What to do in Lahaina, Maui
I was raised in Honolulu, but Maui has always held a special place in my heart. As a kid my family vacationed in Maui. When my husband and I were young we couldn't afford both a hotel room and a rental car so we would rent a Holoholo camper and travel the island. Holoholo was the name of the camper rental agency, aptly named for the Hawaiian word Holoholo, which means to take a leisurely journey, without a clear destination. We had a wonderful time traveling all over the island in the camper. You haven't lived until you take the 65 mile long windy road to Hana in a camper with pots and pans banging and clanging away! Those were simple times.

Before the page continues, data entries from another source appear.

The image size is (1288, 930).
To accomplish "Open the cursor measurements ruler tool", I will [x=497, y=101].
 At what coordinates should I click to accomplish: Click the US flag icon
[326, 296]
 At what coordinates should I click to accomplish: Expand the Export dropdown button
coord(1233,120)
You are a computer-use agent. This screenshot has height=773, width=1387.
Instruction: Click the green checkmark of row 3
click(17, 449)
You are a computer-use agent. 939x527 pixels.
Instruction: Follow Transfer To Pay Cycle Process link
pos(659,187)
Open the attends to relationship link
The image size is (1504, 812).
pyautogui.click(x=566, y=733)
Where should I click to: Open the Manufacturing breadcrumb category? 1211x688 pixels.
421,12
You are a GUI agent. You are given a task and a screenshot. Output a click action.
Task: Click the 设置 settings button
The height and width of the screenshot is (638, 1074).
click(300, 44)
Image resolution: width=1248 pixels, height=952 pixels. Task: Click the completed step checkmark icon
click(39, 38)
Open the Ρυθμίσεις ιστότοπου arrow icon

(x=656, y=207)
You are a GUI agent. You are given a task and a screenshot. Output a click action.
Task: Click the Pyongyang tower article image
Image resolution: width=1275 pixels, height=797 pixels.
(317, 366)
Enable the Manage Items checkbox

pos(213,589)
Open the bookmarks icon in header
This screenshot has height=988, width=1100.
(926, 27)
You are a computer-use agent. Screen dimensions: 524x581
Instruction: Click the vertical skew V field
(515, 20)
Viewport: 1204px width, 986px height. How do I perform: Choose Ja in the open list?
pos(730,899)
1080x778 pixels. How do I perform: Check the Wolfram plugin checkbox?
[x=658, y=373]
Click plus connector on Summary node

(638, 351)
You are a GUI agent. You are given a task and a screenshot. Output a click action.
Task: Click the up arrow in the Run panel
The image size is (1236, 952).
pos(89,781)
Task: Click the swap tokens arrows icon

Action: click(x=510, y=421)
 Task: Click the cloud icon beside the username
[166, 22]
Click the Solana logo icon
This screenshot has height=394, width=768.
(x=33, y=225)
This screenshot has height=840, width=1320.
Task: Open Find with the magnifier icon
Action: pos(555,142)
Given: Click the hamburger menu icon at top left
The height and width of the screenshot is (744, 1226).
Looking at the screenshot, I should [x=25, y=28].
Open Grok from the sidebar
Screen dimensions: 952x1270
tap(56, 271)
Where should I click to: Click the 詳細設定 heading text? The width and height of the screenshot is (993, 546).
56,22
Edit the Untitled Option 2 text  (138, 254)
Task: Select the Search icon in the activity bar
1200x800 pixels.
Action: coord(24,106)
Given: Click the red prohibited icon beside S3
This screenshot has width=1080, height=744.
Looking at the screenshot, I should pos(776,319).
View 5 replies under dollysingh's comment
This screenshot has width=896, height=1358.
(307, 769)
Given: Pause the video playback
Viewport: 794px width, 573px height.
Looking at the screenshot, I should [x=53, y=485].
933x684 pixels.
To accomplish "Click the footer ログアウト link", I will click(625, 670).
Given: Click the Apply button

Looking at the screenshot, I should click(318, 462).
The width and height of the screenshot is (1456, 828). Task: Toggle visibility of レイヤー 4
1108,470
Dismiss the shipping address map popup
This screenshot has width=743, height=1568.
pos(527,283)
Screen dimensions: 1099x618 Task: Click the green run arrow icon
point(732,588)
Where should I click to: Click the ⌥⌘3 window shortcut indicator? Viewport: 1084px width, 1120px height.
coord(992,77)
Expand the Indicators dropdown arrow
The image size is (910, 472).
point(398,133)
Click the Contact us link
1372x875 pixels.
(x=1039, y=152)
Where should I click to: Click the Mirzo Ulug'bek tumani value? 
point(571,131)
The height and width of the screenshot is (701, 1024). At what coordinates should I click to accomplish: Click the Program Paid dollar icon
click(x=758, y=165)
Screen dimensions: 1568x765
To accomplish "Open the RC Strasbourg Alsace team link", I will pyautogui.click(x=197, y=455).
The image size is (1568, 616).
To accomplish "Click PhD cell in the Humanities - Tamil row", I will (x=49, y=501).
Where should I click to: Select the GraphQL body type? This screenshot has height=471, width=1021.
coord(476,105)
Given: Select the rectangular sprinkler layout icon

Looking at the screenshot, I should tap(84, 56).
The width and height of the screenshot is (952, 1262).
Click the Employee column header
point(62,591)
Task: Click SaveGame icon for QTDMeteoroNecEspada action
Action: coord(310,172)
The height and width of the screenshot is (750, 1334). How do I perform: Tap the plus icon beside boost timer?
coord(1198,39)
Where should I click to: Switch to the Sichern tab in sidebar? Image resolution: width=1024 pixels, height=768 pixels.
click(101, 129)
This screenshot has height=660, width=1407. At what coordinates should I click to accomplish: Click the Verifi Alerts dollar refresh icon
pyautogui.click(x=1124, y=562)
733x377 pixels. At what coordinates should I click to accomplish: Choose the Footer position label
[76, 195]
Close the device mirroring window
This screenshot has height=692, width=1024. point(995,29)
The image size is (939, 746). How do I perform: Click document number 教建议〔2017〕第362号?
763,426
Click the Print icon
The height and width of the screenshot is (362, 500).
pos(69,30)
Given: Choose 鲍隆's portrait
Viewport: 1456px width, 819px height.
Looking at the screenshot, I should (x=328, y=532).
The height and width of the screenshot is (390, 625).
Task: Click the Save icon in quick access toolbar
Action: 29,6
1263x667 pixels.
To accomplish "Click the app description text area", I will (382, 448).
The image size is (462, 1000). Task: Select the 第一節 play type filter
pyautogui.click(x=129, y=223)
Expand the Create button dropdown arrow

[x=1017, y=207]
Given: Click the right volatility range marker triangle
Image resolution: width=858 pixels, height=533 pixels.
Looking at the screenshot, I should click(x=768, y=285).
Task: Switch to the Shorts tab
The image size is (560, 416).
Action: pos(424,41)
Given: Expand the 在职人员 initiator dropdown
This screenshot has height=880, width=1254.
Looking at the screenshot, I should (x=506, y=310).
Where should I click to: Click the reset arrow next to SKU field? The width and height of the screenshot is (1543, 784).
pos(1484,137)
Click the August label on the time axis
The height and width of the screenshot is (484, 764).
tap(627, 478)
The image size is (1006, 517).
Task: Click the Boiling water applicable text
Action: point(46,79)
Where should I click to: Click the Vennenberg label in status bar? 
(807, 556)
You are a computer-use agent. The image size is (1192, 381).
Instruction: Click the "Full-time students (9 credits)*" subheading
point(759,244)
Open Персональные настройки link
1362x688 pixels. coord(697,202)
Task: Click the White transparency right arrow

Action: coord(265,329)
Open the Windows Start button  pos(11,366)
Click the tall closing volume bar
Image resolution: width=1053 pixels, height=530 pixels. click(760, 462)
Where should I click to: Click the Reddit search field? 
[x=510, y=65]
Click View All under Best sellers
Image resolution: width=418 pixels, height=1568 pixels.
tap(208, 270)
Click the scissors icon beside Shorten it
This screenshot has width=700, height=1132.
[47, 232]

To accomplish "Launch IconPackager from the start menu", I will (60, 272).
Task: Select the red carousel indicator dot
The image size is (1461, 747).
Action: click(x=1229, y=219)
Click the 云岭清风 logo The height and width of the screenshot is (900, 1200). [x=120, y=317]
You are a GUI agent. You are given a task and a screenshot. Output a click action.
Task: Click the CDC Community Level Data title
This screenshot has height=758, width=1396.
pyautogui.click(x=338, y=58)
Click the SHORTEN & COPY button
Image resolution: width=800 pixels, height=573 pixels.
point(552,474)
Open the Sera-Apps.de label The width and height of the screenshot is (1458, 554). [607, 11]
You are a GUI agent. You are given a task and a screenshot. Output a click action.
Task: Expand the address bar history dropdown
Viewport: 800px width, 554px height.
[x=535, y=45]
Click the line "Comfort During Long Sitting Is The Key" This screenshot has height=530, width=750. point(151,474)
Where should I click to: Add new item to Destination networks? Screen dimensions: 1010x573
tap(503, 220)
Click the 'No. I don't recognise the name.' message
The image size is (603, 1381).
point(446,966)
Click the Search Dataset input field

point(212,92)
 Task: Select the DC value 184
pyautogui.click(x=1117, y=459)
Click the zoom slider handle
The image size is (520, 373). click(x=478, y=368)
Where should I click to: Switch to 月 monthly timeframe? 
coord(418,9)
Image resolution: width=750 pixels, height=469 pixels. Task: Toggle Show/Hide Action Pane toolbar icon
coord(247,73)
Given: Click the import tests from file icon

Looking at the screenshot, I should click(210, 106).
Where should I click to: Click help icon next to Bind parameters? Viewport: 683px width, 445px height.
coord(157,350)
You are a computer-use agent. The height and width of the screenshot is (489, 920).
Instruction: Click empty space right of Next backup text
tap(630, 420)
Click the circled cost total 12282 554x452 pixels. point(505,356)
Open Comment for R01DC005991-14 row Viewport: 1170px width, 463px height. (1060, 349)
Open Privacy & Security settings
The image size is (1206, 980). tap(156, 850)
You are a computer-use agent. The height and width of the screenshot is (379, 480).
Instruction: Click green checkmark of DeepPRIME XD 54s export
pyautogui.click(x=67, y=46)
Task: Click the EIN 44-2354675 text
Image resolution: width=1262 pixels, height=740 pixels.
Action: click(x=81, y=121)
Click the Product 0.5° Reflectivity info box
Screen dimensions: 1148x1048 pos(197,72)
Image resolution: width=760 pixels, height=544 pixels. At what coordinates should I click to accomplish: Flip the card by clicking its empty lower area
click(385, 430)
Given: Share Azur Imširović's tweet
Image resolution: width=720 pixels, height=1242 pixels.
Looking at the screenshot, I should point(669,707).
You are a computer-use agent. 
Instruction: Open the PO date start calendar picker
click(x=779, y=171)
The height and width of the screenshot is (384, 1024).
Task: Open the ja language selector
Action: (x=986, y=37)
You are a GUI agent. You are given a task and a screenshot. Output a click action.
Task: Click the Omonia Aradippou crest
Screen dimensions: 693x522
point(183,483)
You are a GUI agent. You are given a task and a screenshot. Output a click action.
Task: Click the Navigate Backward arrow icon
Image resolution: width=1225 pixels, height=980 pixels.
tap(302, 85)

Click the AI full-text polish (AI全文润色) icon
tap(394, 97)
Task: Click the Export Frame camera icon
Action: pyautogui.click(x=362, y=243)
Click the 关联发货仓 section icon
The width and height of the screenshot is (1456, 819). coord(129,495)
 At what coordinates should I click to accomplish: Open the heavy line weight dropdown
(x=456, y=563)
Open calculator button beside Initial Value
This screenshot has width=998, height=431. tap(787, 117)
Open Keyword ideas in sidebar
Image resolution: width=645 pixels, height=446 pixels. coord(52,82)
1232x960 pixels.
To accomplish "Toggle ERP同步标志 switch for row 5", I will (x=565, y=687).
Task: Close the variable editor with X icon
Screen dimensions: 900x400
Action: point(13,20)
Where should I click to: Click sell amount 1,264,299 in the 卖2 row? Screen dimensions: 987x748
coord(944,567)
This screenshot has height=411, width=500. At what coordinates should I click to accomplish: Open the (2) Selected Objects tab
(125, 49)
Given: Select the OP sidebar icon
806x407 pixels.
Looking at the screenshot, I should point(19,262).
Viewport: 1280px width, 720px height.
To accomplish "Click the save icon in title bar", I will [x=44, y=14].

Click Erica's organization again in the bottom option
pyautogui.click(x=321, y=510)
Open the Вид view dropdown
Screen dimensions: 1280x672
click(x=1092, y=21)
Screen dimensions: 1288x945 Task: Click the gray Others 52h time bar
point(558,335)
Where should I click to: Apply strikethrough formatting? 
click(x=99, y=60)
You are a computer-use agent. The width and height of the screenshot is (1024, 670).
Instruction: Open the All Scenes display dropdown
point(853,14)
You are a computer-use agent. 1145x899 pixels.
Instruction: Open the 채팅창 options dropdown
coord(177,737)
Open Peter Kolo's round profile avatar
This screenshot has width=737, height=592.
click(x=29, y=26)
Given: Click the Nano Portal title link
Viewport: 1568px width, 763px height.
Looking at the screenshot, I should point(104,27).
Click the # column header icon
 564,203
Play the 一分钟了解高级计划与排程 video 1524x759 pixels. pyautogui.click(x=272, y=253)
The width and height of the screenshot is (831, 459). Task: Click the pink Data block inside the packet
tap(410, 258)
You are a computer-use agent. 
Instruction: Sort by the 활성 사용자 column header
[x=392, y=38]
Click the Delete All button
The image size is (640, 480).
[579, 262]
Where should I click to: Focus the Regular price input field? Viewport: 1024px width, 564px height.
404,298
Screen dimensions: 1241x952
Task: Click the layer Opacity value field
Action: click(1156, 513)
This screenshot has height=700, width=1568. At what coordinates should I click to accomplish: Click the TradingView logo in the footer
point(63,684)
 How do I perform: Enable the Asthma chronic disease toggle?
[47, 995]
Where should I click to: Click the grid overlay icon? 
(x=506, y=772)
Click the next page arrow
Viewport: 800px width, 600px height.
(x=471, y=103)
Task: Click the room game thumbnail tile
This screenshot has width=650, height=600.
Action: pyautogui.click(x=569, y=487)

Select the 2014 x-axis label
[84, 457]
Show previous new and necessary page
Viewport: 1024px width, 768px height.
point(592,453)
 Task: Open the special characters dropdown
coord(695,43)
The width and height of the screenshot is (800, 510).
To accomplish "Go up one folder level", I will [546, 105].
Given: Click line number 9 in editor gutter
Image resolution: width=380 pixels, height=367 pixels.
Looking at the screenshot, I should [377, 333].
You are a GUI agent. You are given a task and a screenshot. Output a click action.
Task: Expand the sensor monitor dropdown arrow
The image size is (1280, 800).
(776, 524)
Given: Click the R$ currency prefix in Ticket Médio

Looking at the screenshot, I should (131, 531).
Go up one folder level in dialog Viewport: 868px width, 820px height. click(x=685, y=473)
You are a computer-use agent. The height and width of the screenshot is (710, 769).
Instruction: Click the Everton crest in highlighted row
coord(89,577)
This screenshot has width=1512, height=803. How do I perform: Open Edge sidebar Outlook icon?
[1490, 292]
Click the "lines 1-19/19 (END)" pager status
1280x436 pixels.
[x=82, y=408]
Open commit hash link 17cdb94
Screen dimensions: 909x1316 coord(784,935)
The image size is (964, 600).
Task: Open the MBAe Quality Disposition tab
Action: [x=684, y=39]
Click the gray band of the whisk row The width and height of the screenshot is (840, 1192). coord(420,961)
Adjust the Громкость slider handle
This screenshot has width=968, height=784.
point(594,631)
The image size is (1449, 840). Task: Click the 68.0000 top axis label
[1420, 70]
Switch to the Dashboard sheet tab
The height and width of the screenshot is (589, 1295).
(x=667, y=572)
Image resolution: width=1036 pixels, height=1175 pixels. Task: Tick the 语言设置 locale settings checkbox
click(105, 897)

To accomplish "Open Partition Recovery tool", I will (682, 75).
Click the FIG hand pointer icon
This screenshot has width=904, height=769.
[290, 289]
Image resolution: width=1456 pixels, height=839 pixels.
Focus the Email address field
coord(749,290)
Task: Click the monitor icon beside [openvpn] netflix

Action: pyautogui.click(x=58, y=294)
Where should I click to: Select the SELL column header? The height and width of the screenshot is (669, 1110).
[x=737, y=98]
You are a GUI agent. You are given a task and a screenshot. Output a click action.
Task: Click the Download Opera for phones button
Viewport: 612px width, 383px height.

Recently my husband and I were guests at a friend's home in West Maui in the outskirts of Lahaina. It is such a magical corner of the world. We were there in February when the humpback whales migrate from Alaska to the islands to birth their babies. Every day these aerial whales can be seen breaching and fluking as they cruise through the waters between the islands of Kahoolawe, Maui, Lanai and Molokai. You can take a charter out to see them, but they put on a pretty good show from the shore. In fact, one day we were on stand up paddle boards off Lahaina and got pretty darn close to the whales. The adventurer part of me said "Go check it out" and the chicken part of me said "Head for shore." For better or for worse, the chicken won.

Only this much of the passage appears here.